Le regard que François pose sur le monde est sans aucun doute influencé par une réaction au catharisme. Celui-ci, en effet, considère l’ici-bas comme irrémédiablement impur, prison pour les âmes, et lieu de perdition où Dieu n’aurait certes pas pu venir se compromettre. La vision franciscaine, canonique en ce qu’elle considère la Création comme bonne – jusqu’à la Chute, pour ce qui concerne l’homme – prend le contrepied complet. Pour François, puis pour Bonaventure, compilateur si l’on peut dire de la théologie franciscaine, la Création et l’Incarnation constituent LE projet divin, la manifestation du désir éperdu d’un Dieu humble, tout amour, de rencontrer un autre : l’Homme. Le Christ n’est pas un simple agent intervenant pour résoudre un problème (le péché) : il est la réalisation de ce projet. L’Univers est, dès l’origine, tourné vers l’Incarnation, qui est accomplissement, et non réparation d’un accident.

La Création est tout sauf souillure : elle est écrin et support de cette rencontre, invitation à rencontrer le Christ – « la Création toute entière gémit dans les douleurs de l’enfantement » (Rm 8, 28)

En Christ, Dieu s’humanise, se vide de lui-même (kénose) et par là même l’homme, mais aussi toute la Création sont divinisés (mais pas déifiés !). En Christ, toute la Création est récapitulée, et sa vérité révélée.
Respecter la Création revient alors, non à acclamer niaisement la beauté du ciel bleu, mais à mettre à sa juste place cet élément du projet divin.

Cette lecture se fonde dans une vision cosmique de l’anthropologie chrétienne dont François hérite, et qui culminait à l’époque romane, par exemple avec Hildegarde de Bingen : toute la Création, unie, reliée, est appelée à la Louange divine. Celle-ci n’est pas l’apanage de l’homme seul, isolé dans un décor peuplé de créatures sans importance réelle ni valeur, tout juste bonnes à finir dans son assiette. (Pour cette dernière vision, il faudra attendre Descartes.) A l’homme, être de relation, capable de Dieu, revient la tâche de « tirer vers le haut » la Création, d’en porter la louange vers Dieu.

Dans le Cantique des créatures, plus ancien poème qui soit en italien et non en latin, on trouve à plusieurs reprises le mot « per » : par exemple « Laudato si’, mi’ Signore, per sora luna e le stelle ». La traduction usuelle donne « Loué sois-tu mon Seigneur pour sœur la Lune et les étoiles ». Or, « per » peut aussi bien avoir le sens de « pour » que « par », et c’est ce dernier terme qui semble le plus pertinent. En effet, il s’agit d’appeler les créatures à louer Dieu, de « faire remonter la Louange » et non de se prosterner devant ce qui n’est qu’une créature. Une créature avec laquelle, cependant, François nous appelle à une communauté profonde.
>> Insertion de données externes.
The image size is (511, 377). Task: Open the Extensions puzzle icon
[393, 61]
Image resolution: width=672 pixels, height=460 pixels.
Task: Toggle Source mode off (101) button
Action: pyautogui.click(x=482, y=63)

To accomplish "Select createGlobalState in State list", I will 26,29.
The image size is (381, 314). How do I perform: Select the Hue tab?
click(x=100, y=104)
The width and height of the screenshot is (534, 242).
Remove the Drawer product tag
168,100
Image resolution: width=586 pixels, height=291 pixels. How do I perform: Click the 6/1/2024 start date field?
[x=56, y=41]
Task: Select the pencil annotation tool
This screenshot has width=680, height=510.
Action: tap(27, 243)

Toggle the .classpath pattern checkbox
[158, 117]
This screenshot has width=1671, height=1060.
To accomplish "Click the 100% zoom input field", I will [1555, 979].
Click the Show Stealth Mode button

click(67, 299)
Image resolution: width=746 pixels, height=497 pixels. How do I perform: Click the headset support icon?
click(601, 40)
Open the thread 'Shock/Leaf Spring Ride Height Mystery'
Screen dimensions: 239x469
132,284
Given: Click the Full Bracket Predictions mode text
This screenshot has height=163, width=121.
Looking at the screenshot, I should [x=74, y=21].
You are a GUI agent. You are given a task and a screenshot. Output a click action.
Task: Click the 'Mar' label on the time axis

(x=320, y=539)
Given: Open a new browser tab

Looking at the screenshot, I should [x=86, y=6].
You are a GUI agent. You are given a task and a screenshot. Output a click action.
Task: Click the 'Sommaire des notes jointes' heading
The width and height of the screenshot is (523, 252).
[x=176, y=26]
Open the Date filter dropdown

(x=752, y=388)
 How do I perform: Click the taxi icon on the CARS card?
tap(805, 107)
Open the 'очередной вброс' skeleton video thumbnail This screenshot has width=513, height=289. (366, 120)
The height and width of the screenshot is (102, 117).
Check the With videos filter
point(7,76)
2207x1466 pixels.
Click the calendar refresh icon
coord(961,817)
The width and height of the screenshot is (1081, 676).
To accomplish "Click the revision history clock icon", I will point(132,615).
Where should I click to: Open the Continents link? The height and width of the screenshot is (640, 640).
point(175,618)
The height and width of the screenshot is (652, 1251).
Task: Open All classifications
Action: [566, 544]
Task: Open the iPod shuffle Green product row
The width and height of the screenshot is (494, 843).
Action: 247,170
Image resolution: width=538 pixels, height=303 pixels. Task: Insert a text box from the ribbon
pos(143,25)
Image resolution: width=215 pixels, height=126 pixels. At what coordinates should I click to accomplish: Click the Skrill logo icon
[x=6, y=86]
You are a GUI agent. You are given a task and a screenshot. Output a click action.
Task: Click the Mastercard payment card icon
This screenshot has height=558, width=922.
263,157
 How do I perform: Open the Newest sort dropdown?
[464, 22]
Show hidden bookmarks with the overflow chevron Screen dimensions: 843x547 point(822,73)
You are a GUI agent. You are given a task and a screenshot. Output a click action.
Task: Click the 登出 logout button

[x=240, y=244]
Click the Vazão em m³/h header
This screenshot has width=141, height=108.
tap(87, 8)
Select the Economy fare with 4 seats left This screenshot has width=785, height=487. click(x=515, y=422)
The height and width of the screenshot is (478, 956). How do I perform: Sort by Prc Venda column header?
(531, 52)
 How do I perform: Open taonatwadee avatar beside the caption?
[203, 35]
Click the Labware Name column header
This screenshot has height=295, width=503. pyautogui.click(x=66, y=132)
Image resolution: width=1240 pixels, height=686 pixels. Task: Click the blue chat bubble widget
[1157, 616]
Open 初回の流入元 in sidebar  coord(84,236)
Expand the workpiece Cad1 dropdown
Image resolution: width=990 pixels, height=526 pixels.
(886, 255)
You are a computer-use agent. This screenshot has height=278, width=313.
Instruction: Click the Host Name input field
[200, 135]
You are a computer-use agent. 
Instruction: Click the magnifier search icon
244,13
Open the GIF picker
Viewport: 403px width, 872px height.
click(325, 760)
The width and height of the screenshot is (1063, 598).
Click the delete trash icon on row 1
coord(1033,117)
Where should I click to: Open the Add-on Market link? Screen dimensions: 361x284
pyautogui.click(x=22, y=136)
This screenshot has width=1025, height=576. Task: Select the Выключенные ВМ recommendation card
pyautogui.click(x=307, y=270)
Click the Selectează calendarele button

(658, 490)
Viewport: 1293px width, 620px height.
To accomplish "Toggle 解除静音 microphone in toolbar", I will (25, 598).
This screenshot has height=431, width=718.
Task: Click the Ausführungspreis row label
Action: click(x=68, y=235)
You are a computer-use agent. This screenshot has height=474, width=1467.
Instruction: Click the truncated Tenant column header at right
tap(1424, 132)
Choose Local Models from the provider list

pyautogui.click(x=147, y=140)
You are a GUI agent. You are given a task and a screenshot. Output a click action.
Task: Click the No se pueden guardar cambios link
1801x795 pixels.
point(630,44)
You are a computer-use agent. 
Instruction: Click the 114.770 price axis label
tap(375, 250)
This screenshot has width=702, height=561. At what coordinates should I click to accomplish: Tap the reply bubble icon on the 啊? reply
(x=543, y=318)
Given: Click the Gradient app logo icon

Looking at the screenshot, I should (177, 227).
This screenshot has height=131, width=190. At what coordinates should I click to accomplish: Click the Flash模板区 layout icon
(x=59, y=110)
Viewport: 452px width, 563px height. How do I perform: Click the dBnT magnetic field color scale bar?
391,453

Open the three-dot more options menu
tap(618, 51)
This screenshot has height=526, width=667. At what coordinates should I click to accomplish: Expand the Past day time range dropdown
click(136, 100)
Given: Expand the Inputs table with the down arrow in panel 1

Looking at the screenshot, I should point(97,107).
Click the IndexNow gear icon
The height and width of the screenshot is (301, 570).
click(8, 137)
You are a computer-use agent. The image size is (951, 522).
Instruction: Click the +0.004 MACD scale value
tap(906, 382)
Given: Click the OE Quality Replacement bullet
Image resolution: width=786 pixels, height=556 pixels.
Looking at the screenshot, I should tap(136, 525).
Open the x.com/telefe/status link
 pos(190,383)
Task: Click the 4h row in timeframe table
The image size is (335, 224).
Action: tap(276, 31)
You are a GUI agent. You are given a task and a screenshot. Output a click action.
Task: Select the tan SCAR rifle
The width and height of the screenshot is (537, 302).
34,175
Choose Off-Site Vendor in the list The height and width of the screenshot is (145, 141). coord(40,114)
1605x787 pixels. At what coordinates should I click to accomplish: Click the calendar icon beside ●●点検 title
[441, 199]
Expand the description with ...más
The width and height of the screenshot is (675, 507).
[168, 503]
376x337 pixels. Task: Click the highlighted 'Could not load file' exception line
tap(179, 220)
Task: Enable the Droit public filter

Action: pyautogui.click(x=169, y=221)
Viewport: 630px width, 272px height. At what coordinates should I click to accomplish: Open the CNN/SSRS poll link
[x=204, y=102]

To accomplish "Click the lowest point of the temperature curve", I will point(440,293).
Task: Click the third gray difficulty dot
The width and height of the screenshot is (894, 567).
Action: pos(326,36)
François, qui voulait que ses frères fussent qualifiés de « frères mineurs », n’hésite pas à entretenir avec l’animal un rapport d’égalité, y compris avec le plus humble ver (Je suis un ver et non un homme, Ps 22, 6). En effet, parmi les créatures, l’animal, exempt de péché, accomplit tout naturellement ce qui est pour lui le projet de Dieu. L’homme pécheur, ne peut en dire autant ! De là, une relation d’humilité empreinte de douceur : qu’il s’adresse aux oiseaux ou au loup, François se fait obéir des animaux, parce qu’il obéit à Dieu.

Enfin, en un temps qui pense par symboles, François et Bonaventure ont conscience d’une Création théophanique. Il s’agit ici de trouver Dieu en toute chose : l’expérience de contuition (intuition à travers les créatures d’un Créateur plus grand) revient à lire dans chaque être un signe, un mot du Verbe divin. Un mot, notons-le bien, et c’est là qu’on est à l’opposé d’un panthéisme. La créature est un signe, un des signes, pas plus, et pas moins. Un signe unique, un signe différent des autres, mais un élément d’un tout. Ce tout constitue un Livre, que nous devons au Verbe, tout comme l’autre Livre – mais le péché obscurcit nos yeux au moment de saisir ce qui les unit.

François pour l’écologie aujourd’hui ?

Voilà posées de nombreuses bases pour une écologie chrétienne.

Avant tout, la notion de dépendance à notre Créateur répond à l’ivresse de toute-puissance qui s’empare de l’homme de notre siècle ; un homme qui prétend désormais remplacer la Création, jugée imparfaite et sans valeur, par le vivant artificiel considéré comme plus abouti – en fait, surtout plus soumis à nos désirs de l’instant. Combien plus libre est l’homme qui se laisse diviniser, et la Création avec lui – libéré de ses pulsions autocentrées, de ses fantasmes de toute-jouissance, de sa gloutonnerie toujours insatisfaite !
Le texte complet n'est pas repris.